Le TAF confirme la pratique du SEM à l’égard des femmes afghanes
Raphaël Rey – CSP Genève
En décembre dernier, le Conseil national et le Conseil des États devaient se prononcer sur les motions Rutz (CN – 23.4241) et Bauer (CE – 23.2447). Renvoyées en commission par les deux conseils – et donc toujours d’actualité – ces deux motions demandent à revenir sur le changement de pratique du Secrétariat d’État aux migrations (SEM) concernant les demandes d’asile des femmes et filles afghanes. Fin décembre, nous dénoncions une volonté de violer le droit d’asile en demandant de refuser celui-ci à des personnes dont on reconnaît qu’elles fuient des persécutions dans leur pays (notre décryptage). Notre analyse a été validée par le Tribunal administratif fédéral (TAF) dans un arrêt du 22.11.2023. Les juges confirment la justesse de la nouvelle pratique du SEM.

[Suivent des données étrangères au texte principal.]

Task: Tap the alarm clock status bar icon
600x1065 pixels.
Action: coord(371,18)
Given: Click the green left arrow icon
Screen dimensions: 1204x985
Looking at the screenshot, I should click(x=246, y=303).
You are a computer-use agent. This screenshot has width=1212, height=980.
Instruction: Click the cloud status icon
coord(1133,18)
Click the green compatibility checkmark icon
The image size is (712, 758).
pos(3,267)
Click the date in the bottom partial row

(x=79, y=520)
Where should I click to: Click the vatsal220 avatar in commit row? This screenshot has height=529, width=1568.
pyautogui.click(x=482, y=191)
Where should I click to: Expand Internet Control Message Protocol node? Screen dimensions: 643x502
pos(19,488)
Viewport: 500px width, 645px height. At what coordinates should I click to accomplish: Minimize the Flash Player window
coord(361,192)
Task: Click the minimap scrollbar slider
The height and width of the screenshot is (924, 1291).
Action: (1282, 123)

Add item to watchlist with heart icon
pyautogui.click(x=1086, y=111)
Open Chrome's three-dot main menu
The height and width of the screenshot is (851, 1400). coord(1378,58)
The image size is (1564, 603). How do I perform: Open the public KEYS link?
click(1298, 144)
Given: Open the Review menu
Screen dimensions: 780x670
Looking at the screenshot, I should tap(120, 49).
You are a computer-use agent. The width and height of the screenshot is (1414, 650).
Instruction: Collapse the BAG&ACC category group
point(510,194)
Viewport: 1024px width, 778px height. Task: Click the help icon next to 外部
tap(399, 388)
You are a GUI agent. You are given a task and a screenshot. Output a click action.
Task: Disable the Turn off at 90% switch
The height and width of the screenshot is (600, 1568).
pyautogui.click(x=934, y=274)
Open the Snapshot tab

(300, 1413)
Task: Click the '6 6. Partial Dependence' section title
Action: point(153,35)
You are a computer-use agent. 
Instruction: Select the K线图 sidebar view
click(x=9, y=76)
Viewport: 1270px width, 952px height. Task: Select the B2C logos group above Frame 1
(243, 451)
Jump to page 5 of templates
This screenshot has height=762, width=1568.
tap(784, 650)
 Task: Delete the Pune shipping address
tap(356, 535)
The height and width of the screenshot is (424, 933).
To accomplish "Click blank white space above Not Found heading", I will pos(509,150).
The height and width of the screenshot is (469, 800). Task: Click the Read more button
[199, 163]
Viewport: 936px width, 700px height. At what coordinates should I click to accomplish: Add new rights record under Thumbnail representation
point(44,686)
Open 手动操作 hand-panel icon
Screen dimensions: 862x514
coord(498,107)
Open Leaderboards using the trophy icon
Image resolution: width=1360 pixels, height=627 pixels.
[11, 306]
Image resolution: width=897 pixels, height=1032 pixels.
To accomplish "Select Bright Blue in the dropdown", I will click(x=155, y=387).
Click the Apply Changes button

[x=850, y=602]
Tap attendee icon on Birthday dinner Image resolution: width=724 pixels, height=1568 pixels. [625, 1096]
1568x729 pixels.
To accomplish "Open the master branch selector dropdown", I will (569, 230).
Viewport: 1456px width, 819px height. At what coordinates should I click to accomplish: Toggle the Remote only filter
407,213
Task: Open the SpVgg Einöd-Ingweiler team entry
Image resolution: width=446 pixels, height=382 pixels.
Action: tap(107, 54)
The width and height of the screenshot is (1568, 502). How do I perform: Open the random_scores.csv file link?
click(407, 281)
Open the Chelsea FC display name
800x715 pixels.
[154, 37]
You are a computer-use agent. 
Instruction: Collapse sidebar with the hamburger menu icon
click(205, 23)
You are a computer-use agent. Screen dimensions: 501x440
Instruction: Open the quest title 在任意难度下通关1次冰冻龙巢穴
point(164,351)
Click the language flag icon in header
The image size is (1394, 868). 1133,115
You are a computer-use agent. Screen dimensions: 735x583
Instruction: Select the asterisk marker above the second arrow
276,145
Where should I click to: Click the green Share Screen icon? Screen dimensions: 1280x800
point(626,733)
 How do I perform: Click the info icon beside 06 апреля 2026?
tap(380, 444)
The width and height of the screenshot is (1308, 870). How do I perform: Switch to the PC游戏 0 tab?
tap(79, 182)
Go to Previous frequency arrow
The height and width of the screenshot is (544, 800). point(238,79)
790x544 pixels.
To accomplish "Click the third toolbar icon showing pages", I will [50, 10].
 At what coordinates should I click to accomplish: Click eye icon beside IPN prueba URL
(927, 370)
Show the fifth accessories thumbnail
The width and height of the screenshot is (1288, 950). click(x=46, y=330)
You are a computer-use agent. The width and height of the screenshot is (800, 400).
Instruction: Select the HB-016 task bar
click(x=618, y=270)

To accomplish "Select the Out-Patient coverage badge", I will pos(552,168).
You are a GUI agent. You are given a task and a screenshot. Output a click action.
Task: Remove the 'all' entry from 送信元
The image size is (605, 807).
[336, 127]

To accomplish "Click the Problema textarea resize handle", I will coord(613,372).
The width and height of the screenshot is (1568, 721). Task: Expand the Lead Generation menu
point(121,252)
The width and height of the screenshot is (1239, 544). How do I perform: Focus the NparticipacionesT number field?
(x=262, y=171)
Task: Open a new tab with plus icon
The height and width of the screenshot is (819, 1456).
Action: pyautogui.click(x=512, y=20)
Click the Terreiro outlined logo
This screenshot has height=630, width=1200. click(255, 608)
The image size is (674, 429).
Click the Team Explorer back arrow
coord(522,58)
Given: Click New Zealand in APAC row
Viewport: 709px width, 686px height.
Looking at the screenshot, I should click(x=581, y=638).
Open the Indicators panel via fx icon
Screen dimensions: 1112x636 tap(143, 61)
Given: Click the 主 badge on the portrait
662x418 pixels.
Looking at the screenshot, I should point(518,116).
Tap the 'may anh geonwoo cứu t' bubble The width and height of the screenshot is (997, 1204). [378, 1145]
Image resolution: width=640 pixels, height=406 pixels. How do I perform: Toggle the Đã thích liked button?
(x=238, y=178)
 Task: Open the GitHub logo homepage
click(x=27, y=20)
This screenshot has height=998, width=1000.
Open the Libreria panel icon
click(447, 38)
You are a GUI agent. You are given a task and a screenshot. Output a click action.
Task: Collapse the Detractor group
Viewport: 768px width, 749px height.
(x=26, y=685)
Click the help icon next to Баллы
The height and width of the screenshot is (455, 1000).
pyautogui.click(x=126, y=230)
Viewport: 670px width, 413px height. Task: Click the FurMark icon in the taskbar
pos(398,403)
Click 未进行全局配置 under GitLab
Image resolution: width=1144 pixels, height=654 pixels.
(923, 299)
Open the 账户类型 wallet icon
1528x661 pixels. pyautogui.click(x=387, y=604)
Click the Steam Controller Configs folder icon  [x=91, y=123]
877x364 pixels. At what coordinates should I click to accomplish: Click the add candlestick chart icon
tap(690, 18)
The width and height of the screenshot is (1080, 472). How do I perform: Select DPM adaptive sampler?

Pour rappel, depuis la mi-juillet, les requérantes d’asile originaires d’Afghanistan sont considérées comme victimes à la fois d’une législation massivement discriminatoire et d’une persécution religieuse. À ce titre, la qualité de réfugiée leur est accordée à l’issue d’un examen individuel de la demande par le SEM. Auparavant, les femmes afghanes recevaient généralement une décision d’asile négative assortie d’une admission provisoire, l’exécution du renvoi étant jugée inexigible.
Alors que les motions soumises par l’UDC et le PLR demandent au Conseil fédéral de rétropédaler, les juges du TAF (arrêt du TAF D-4386/2022 du 22.11.2023) ont validé la nouvelle pratique des autorités fédérales. Le tribunal a ainsi reconnu le droit d’asile en Suisse à deux Afghanes qui, en cas de retour en Afghanistan, auraient été exposées au risque de mariage forcé et n’auraient pas eu la possibilité de suivre une formation ou d’exercer une profession. La Cour affirme dans cet arrêt que la discrimination radicale et systématique des femmes par les talibans constitue un motif de persécution important au regard du droit des réfugiés et « qu’une vie autodéterminée pour les femmes et les filles en Afghanistan n’est pas possible sous le régime actuel ».
Cet arrêt vient confirmer que la pratique actuelle du SEM s’appuie sur des considérations juridiques en regard du droit et des obligations internationales que la Suisse s’est engagée à respecter. Tant la Convention de Genève sur les réfugiés que la Constitution et la loi suisse obligent nos autorités à octroyer l’asile à toute personne persécutée dans son pays. À ce titre, le besoin de protection des femmes et des filles afghanes est incontesté. Les considérations idéologiques ou partisanes au sein du Parlement ne doivent pas jouer de rôle à cet égard, au risque d’outrepasser le principe de la séparation des pouvoirs.